Clearly though, knowing Mommy, I needn’t have worried because after a short pause, as if to gather her thoughts, the praying continued: “It’s just that I’ve never looked so good in a bikini and just because I’m giving up breastfeeding, it doesn’t mean that I want to have to give up on my new, milk-charged cup size. Dear God, please let me keep them – don’t you think I have earned them?”
Well, BRAVO Mommy. Applause. Really, well done. Not only did you at first scare the living hell out of me, but now you’re scaring me on a whole new level; by praying about your new breast friends, you’ve actually managed to break your own superficial records and graduated from the “Questionable” to the “Outrageous” category of “The Shallow Games”. Seriously, I hope that your cleavage goes back to match the depth of your personality...
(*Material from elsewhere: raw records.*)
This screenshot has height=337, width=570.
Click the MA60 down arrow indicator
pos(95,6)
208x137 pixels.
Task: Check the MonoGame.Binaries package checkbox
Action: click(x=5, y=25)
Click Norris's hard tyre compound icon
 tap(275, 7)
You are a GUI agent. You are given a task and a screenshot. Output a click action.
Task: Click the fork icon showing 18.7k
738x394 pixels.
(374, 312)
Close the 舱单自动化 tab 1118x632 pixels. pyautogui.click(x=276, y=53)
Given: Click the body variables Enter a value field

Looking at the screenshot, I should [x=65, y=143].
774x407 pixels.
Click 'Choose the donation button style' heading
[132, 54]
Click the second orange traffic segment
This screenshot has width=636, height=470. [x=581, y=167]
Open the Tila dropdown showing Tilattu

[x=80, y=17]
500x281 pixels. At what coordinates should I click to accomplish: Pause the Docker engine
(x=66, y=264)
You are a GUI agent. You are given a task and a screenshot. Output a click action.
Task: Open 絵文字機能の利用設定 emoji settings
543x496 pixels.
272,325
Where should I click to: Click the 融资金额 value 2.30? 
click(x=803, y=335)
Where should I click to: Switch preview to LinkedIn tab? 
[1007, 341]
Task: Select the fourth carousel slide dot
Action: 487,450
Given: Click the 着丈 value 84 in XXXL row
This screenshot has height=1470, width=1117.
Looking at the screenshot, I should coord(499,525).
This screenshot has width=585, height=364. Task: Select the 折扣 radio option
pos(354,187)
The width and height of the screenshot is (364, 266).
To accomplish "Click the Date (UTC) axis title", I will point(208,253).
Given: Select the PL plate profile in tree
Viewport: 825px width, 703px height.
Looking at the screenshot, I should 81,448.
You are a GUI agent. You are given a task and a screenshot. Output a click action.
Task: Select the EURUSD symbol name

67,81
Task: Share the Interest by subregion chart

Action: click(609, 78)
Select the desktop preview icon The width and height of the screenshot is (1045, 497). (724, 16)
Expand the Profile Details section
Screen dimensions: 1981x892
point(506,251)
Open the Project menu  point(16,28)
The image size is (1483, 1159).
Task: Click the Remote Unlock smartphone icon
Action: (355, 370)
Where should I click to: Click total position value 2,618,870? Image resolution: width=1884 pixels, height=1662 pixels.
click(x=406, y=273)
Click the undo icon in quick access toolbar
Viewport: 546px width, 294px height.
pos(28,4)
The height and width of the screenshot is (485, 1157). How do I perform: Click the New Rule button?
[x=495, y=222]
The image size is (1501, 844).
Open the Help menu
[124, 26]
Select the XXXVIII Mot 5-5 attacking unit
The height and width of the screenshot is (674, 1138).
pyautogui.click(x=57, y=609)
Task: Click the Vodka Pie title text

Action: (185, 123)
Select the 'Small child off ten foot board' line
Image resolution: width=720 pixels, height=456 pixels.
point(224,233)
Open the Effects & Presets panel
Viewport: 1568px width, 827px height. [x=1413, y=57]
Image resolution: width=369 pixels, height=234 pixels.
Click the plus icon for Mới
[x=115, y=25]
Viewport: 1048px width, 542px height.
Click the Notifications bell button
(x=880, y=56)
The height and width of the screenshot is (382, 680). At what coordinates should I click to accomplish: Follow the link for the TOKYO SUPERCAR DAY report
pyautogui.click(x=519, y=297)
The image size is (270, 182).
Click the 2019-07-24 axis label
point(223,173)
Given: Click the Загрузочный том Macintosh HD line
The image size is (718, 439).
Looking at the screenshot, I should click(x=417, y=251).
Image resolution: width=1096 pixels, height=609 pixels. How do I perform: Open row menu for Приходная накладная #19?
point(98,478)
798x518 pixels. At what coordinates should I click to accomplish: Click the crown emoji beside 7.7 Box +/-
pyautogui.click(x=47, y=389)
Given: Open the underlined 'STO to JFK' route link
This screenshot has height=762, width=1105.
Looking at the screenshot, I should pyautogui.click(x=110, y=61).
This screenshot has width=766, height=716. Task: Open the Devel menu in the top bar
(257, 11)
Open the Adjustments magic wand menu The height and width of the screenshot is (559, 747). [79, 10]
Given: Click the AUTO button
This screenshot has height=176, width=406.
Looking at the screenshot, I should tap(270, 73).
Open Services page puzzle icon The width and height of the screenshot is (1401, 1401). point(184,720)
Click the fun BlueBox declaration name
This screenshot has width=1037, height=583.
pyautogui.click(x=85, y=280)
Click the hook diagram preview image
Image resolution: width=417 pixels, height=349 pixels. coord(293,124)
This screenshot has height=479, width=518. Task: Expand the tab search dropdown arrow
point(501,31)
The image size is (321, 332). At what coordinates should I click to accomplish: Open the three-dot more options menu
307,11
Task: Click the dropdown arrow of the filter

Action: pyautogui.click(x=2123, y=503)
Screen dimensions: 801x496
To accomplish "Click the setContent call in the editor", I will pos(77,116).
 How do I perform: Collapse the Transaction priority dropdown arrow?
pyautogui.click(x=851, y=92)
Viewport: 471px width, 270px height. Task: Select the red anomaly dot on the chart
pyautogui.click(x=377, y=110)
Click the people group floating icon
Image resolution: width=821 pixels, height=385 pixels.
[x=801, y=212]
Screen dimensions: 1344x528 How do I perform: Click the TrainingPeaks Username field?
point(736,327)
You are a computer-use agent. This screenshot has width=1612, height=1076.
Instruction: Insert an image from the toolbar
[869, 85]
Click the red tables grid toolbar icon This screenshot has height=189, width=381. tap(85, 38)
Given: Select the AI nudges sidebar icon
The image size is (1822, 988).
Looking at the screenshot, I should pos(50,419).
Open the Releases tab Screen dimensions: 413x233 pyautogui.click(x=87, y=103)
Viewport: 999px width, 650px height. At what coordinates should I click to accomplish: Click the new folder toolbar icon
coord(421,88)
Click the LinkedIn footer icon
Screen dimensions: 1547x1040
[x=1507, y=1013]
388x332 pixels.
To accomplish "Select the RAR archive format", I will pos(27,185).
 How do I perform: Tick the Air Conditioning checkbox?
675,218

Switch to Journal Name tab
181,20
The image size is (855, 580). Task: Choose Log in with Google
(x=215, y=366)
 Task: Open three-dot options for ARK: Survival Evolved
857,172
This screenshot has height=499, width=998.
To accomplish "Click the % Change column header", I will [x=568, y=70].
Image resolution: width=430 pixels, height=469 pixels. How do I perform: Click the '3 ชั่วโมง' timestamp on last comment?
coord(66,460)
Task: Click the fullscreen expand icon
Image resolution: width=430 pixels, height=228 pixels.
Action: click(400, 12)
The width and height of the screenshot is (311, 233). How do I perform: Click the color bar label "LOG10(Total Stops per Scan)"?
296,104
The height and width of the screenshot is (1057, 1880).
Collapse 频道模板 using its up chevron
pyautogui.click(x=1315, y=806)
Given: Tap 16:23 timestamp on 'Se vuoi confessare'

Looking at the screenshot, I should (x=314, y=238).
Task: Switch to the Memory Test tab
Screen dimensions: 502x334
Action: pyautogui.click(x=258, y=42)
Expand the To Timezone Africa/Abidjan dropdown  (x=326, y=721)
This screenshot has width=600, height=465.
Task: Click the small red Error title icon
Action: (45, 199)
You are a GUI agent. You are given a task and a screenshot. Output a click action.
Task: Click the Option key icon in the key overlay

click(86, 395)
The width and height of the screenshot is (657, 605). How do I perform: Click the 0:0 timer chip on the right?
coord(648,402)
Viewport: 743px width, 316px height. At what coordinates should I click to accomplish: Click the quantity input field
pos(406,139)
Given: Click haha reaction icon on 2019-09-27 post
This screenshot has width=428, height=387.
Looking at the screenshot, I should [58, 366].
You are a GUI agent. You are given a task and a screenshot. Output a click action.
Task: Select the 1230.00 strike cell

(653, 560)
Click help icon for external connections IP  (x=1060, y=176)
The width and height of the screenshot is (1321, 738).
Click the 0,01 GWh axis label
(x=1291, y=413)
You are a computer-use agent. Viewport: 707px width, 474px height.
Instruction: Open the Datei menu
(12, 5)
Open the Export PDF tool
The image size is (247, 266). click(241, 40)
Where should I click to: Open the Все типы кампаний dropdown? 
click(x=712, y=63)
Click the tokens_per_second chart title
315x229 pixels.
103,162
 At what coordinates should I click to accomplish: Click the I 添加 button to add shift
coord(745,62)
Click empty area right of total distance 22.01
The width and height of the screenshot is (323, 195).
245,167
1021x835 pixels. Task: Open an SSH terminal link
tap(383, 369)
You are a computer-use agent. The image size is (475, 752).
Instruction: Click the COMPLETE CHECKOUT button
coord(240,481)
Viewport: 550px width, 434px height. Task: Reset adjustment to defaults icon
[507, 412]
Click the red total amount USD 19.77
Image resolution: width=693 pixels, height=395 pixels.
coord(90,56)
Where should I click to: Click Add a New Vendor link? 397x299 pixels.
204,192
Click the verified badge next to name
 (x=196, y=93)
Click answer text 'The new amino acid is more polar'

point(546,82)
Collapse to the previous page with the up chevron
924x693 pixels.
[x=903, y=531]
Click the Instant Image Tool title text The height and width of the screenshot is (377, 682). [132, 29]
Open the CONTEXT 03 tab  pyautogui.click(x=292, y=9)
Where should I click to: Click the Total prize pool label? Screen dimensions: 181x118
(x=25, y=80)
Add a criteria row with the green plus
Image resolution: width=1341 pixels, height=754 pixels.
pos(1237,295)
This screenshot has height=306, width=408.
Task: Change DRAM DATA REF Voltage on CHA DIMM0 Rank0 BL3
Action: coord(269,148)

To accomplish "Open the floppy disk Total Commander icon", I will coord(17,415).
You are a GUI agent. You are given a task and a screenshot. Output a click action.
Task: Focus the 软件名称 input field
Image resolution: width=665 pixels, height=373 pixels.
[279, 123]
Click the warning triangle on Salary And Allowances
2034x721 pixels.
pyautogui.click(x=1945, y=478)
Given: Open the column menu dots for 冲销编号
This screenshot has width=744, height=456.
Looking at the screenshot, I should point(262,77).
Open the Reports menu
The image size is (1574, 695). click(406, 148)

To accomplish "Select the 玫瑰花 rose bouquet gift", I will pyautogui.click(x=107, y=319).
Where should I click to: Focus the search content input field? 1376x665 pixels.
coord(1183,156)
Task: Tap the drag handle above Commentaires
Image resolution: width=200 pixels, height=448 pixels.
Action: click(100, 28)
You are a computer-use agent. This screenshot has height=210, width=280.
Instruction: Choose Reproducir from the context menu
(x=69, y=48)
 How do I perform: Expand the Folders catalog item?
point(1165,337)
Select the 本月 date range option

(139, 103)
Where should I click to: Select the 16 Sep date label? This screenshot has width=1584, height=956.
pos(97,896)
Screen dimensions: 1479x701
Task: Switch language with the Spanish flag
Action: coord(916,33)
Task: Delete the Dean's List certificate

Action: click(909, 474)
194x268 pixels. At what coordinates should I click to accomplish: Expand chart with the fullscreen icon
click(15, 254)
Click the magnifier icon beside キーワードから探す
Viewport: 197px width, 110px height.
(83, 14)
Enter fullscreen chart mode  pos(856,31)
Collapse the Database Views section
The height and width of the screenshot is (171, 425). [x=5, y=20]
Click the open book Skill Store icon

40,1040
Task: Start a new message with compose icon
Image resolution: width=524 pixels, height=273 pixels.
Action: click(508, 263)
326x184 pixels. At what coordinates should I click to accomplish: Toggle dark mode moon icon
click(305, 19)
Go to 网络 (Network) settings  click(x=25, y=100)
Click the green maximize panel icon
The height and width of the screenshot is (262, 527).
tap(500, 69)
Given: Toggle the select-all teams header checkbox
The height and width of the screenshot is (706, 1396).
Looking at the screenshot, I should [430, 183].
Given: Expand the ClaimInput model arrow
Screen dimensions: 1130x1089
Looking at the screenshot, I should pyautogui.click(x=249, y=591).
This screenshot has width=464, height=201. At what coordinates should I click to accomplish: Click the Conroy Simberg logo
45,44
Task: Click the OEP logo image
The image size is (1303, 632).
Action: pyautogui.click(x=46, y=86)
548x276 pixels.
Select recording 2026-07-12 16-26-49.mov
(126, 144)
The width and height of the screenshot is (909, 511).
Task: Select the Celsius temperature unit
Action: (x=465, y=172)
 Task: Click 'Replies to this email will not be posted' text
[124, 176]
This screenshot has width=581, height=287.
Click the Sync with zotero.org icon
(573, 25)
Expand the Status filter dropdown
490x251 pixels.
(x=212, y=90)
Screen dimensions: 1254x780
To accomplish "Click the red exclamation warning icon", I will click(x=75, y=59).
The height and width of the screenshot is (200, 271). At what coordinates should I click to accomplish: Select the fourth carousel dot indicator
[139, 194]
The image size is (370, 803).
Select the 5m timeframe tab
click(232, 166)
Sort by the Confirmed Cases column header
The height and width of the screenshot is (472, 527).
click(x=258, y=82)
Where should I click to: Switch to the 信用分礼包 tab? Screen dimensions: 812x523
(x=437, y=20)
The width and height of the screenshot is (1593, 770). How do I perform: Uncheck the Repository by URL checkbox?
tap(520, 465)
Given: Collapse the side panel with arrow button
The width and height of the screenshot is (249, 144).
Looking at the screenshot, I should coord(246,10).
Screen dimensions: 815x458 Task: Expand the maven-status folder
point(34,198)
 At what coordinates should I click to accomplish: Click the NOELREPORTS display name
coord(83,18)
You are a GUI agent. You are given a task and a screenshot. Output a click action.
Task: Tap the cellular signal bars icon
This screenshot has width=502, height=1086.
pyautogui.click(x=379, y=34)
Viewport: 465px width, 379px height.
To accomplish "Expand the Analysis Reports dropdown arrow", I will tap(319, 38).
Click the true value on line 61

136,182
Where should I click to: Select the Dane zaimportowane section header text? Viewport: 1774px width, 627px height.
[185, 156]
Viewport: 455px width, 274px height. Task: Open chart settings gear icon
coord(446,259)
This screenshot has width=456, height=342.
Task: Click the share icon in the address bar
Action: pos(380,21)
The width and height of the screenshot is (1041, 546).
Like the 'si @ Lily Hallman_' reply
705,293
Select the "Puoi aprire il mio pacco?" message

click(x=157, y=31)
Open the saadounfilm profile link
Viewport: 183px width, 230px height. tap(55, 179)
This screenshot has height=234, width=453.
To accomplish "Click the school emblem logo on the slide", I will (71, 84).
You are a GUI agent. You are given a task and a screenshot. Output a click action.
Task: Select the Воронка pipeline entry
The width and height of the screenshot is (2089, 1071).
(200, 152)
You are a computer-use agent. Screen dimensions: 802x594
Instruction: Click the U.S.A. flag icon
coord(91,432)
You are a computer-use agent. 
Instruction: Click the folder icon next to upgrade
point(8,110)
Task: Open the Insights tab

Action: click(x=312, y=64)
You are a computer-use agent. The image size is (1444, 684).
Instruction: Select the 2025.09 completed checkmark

And on that boobshell, let’s close the chapter of me as a baby and move on as I am now taking my first steps towards becoming a man. Yes, that’s me; Mr. Grumpbox el Grandissimo! From now on, Daddy and I have got it covered. We had a good run Mommy, but you can take a step back now as Daddy and I embark on our journey - like Butch Cassidy and the Sundance Kid!
Seriously, I can’t wait to spend more one-on-one time with Daddy who until now, hasn’t necessarily been like Jesus (you know the guy that everyone is talking about, but no one has seen), but also hasn’t exactly been a “Mr. Mom” either. But that’s absolutely fine with me. Sure, when I’m with Daddy, every so often the nappies go on backwards, my dummies are nowhere to be found or I have a burp the size of a football which he fails to acknowledge. But overall, the time spent with Daddy is serious chill-out time. There’s no “lying on my tummy training”, no intrusive body care (I seriously couldn’t care less if my ears need cleaning or not) and most of all, no running in and out of shops looking for the latest “must haves” for Mommy’s closet. No, when I’m with Daddy we hang out like dudes and do things our way. We watch the footie on TV, we lie on our backs for as long as we want and we keep to the basics when it comes to grooming. Nose sprays, cotton pads and q-tips we leave for someone else to have fun with.
As for the feeding, eating with Daddy is the best. No joke. All I have to do in order to swap the yellowy sludge-looking veggie puree for a sweet fruit treat, is to close my mouth and turn my head once in each direction. Not one to spend an afternoon coaxing mashed potato and broccoli into my mouth, this cheap trick works without fail as I hear Daddy mumbling to himself that “at least the baby won’t go hungry until Mommy gets back”. Not that Mommy has any supernatural powers allowing her to feed me all those healthy vegetables. Much to my annoyance, she just possesses the persistency of a hungry bulldog with a bone and hence won't give up until the plate has been scraped bare.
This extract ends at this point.